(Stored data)
────────────────────────────────────────

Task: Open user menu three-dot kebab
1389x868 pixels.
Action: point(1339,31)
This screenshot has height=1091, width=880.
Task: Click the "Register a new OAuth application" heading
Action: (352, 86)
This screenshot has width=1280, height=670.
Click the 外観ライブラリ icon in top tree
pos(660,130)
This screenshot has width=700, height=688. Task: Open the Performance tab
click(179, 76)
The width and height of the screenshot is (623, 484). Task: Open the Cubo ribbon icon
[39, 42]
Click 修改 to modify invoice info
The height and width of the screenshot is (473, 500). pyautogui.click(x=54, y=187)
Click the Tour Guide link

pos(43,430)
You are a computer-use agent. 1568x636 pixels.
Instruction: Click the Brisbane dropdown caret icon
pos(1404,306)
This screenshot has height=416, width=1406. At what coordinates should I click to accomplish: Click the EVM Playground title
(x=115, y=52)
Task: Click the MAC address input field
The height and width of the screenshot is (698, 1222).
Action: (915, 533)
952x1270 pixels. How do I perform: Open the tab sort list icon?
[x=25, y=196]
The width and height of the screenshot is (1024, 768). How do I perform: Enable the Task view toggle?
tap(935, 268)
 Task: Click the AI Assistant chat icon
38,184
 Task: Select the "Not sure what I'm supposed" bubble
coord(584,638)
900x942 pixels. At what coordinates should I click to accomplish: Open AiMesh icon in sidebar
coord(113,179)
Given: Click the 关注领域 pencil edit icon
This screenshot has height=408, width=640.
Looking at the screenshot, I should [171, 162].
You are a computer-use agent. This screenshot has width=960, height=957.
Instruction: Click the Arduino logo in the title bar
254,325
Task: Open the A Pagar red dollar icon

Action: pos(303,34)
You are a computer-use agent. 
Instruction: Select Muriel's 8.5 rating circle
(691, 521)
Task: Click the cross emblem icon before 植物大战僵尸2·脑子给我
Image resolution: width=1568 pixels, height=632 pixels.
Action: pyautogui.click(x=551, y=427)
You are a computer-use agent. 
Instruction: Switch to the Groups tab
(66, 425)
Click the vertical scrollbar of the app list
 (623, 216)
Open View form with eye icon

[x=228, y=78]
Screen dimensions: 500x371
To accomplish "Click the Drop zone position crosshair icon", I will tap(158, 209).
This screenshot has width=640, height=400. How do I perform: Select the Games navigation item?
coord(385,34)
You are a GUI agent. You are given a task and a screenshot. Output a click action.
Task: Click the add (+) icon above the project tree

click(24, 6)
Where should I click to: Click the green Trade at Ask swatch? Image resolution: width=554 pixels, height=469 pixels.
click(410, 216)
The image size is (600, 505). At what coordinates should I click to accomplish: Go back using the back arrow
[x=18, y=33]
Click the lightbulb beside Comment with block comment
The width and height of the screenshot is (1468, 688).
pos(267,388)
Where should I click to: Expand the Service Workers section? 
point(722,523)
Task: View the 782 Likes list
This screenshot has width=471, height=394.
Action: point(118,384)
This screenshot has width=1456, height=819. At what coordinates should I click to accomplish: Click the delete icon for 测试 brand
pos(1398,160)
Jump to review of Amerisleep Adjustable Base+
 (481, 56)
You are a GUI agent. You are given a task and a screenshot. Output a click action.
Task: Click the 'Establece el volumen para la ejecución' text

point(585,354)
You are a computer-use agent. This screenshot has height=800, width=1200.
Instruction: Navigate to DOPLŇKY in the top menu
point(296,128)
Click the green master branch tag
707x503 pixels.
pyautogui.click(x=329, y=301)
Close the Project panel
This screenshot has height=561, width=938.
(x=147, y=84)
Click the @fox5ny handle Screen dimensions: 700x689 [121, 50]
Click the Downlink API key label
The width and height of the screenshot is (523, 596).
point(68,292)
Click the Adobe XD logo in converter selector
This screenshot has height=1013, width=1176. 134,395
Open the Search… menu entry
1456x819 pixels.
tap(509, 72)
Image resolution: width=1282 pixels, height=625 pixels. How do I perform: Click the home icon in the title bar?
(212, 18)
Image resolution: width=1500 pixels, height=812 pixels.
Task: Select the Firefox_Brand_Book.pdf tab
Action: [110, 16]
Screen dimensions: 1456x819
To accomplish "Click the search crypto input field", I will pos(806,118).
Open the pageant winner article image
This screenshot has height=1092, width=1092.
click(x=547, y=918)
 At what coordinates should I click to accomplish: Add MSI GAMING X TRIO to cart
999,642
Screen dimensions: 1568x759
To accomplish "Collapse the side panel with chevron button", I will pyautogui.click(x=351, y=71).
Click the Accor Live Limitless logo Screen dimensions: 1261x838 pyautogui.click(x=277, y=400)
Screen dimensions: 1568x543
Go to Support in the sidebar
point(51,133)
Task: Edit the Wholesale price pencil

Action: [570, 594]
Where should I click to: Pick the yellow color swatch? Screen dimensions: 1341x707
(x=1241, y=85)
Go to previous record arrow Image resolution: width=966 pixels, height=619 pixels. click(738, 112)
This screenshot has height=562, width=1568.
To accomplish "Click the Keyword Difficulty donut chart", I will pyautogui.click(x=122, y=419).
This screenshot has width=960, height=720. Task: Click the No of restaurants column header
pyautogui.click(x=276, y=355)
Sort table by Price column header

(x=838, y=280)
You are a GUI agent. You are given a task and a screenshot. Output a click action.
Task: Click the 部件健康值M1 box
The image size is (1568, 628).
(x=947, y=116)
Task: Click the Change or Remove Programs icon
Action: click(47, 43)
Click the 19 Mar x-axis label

────────────────────────────────────────

Work to be completed
Wherever a line of the records above contains the string "computer", copy that line out.

Worked solution
You are a computer-use agent. 1568x636 pixels.
You are a computer-use agent. This screenshot has width=960, height=957.
You are a computer-use agent. 
You are a computer-use agent. 
You are a computer-use agent. This screenshot has height=800, width=1200.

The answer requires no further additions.